Maybe I haven’t always been the best student or the most careful reader or attentive listener but I don’t remember in all those lectures, books or conferences a focus on this indispensable component of Christian leadership. I have heard and read plenty about vision casting, a lot about team building, guiding change and time management ( and I probably needed to and still to hear about those things ) but precious little of anything that related to building a reputation for treating people with gentleness. To be honest I probably subconsciously came to be believe that to really get things done that a Christian leader needed to be the very opposite of gentle, perhaps slightly hard nosed. In fact, I know there is a chapter in one of those leadership books on my shelves about “developing a Christian mean streak”

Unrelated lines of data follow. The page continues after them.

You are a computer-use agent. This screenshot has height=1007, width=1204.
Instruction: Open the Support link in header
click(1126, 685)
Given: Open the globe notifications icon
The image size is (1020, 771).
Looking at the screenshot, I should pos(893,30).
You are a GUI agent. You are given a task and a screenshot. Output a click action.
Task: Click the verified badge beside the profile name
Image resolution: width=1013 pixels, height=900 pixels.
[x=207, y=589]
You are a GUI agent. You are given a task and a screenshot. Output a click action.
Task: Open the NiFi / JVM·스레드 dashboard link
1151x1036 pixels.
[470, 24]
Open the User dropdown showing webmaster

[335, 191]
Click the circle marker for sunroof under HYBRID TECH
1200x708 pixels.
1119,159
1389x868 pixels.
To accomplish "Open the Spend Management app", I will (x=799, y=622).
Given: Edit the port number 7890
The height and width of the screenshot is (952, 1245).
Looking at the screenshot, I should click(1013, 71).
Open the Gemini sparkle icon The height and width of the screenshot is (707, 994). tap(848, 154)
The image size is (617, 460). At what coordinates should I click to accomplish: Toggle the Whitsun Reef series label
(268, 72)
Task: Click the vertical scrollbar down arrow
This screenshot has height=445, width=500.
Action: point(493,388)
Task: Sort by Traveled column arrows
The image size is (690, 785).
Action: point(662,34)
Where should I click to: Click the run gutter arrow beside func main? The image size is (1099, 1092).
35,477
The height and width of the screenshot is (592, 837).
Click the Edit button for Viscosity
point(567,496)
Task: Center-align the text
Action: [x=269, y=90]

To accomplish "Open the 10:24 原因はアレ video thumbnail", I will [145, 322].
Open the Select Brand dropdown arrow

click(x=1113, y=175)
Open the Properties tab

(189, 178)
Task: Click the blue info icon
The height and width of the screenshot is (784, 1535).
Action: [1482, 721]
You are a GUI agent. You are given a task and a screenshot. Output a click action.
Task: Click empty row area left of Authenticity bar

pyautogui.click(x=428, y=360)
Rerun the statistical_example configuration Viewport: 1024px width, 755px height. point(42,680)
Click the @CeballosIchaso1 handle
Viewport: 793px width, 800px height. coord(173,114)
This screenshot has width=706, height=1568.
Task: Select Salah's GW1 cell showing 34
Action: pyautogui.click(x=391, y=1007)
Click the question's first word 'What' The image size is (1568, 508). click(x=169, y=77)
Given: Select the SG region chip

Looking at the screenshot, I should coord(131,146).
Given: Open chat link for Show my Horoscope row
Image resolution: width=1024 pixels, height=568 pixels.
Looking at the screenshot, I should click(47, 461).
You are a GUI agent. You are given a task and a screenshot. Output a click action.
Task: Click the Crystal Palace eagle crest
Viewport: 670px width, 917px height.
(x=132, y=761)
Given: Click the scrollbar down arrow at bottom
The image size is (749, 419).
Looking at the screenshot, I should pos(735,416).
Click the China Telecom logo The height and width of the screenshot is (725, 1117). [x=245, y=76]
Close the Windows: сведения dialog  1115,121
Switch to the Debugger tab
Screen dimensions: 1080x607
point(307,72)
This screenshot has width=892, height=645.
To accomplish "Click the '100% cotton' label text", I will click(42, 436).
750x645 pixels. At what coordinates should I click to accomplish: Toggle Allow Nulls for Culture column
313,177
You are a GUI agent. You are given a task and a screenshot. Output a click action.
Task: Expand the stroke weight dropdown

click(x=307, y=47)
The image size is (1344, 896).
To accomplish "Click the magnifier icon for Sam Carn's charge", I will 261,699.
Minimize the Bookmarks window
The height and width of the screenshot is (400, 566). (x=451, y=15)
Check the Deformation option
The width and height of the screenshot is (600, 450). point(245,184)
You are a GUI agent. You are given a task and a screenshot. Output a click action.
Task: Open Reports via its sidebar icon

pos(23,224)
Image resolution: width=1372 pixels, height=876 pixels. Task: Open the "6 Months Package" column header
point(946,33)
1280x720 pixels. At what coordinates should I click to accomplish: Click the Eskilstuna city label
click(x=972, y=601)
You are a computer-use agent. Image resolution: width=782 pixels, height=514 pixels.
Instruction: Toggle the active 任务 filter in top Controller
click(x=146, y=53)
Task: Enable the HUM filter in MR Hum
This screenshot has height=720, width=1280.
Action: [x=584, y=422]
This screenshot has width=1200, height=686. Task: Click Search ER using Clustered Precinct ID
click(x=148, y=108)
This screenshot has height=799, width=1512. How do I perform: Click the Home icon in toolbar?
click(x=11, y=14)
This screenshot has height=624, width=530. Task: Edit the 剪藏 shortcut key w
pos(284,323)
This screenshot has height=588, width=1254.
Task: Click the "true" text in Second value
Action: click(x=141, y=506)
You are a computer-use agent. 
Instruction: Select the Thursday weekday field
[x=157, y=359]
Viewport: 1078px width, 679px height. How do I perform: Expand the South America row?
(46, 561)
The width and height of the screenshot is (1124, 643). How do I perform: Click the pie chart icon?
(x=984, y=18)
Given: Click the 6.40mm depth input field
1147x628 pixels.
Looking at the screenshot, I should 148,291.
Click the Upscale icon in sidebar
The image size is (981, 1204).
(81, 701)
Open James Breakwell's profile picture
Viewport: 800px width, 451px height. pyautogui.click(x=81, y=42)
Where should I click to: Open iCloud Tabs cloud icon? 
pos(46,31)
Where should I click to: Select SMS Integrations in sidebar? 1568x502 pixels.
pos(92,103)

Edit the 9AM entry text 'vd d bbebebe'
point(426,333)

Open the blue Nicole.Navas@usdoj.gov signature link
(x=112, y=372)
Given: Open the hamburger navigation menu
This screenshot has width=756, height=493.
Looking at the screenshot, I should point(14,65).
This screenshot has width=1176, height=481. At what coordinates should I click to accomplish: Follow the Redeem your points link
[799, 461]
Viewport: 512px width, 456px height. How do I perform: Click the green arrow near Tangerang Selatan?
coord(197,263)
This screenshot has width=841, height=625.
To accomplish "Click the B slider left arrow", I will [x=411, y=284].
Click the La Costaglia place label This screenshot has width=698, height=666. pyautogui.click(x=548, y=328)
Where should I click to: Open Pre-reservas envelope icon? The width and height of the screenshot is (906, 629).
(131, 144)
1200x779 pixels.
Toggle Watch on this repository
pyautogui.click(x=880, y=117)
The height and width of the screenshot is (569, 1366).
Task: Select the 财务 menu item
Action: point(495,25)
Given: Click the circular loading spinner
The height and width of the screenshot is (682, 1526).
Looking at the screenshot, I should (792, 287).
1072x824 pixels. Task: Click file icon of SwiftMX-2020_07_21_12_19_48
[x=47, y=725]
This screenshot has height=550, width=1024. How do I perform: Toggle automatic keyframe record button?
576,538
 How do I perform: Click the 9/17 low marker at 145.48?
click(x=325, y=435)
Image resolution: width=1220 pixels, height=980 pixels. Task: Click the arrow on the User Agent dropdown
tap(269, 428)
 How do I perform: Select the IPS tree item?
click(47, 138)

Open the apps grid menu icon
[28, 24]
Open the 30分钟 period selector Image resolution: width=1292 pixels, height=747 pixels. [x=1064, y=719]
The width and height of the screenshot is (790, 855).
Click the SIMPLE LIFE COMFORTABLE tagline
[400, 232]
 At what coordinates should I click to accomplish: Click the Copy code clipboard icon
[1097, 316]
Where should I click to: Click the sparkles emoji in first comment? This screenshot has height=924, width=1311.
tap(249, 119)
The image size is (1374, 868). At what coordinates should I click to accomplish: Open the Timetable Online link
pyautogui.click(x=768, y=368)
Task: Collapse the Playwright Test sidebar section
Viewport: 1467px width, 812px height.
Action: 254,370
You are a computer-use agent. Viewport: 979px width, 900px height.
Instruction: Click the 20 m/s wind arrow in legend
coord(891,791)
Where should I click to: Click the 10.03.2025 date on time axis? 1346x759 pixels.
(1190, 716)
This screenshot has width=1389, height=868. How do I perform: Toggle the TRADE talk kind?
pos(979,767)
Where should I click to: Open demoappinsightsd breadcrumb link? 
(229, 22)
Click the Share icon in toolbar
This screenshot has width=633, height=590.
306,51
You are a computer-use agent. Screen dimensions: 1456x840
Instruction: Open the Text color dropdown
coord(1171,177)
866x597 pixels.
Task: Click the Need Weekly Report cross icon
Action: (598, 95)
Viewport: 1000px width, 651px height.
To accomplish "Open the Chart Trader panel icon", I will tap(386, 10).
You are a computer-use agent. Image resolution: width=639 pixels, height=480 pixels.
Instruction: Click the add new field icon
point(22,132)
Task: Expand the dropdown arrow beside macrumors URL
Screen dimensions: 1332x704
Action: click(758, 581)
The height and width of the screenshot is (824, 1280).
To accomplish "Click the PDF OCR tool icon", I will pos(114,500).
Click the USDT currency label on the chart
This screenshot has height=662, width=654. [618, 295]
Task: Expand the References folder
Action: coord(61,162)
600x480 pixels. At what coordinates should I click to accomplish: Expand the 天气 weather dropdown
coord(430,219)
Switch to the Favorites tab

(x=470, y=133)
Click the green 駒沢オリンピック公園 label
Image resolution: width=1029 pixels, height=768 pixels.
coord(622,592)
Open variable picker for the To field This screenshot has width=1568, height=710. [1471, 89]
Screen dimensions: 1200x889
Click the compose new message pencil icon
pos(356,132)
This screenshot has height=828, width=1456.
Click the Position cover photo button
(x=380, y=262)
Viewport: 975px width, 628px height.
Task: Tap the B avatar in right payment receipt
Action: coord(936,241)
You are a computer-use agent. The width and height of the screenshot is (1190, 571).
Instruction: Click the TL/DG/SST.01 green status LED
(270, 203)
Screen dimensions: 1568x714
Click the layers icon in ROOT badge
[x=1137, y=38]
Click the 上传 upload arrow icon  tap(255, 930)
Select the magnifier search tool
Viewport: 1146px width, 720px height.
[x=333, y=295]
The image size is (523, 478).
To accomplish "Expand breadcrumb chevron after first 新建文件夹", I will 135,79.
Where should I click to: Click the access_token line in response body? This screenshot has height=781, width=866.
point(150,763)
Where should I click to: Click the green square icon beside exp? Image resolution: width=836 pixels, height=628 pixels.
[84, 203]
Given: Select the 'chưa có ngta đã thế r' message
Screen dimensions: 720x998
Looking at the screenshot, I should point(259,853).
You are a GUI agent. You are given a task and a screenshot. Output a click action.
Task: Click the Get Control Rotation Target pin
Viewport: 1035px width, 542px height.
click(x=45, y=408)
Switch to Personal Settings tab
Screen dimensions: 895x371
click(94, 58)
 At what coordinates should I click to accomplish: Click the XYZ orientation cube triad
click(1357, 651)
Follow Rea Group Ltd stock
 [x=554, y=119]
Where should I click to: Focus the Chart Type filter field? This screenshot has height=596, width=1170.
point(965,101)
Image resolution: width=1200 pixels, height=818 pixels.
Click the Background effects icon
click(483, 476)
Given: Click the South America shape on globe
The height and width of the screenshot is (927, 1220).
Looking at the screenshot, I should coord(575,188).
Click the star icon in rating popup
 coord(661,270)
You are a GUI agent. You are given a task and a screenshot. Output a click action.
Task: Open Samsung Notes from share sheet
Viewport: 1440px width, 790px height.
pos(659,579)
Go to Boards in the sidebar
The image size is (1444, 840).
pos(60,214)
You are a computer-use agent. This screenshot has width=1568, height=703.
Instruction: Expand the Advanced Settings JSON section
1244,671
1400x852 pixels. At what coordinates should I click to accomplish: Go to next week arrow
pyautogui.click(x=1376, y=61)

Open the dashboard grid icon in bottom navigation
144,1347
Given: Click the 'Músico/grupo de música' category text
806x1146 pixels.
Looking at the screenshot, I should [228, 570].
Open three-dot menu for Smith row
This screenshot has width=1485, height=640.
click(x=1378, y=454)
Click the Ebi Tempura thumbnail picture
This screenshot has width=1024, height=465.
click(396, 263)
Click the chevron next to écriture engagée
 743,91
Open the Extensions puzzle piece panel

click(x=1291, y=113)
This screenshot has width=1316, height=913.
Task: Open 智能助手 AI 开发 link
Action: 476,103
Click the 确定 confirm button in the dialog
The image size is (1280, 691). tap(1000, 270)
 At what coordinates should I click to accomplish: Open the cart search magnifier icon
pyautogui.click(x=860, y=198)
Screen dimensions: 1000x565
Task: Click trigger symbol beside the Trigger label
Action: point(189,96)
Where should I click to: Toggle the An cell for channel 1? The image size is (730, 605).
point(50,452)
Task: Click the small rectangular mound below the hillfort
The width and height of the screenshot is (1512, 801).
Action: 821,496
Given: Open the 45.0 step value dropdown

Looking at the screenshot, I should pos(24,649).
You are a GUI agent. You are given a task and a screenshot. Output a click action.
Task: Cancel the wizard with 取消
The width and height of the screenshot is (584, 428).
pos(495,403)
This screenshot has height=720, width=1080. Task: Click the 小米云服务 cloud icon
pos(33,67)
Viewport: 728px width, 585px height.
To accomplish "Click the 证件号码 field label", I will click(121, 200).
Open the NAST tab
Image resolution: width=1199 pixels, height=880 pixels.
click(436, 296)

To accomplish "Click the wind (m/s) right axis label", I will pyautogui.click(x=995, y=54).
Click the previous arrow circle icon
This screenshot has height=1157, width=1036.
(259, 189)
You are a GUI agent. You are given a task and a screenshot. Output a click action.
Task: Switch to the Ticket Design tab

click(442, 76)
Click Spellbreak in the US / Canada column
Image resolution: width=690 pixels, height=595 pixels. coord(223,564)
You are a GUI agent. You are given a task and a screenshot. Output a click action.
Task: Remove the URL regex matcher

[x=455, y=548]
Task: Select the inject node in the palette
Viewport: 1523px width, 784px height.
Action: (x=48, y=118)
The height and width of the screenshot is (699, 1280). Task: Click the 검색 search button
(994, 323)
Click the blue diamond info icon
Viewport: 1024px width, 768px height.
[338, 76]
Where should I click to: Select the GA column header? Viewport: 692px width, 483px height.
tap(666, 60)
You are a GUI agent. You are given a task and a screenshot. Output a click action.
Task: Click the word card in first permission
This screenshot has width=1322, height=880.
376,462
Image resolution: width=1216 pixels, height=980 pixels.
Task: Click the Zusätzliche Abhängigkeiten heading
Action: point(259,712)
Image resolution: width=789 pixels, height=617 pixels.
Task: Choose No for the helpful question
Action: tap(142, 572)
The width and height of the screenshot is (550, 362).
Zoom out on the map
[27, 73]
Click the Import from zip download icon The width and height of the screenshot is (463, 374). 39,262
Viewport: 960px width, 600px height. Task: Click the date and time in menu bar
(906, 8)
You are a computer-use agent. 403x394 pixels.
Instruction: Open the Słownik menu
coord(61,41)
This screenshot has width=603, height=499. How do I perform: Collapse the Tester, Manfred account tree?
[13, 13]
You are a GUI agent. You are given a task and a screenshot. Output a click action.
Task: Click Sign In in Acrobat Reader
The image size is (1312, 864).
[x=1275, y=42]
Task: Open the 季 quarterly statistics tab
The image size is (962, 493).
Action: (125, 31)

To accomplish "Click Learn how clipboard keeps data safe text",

So at the moment I am wrestling with gentleness at a theoretical and practical level and I thought as a way of being accountable in the future I should let you listen in. Theoretically, I’m thinking about what is this gentleness like in the flesh, in ministering as a flawed human being to, at times, broken people in stressful situations ? In the 21st century how do I understand how to be gentle without being ineffective or weak or allowing myself to be taken advantage of by those with a stronger personality? It’s pretty obvious that the gentleness that characterised Jesus and Paul didn’t make them a doormat to be walked over or pushed around, both were fairly single minded about doing what God had called them to do and at times stood up to others forcefully. I’m also pretty sure the Type A steamroller leadership style I have glimpsed from some Christian leaders certainly isn’t what Scripture means by gentleness either, it gets things done at the expense of others.This kind of leadership has recently spectacularly come to grief and been revealed to have been incredibly damaging to the church in general and to many, many people.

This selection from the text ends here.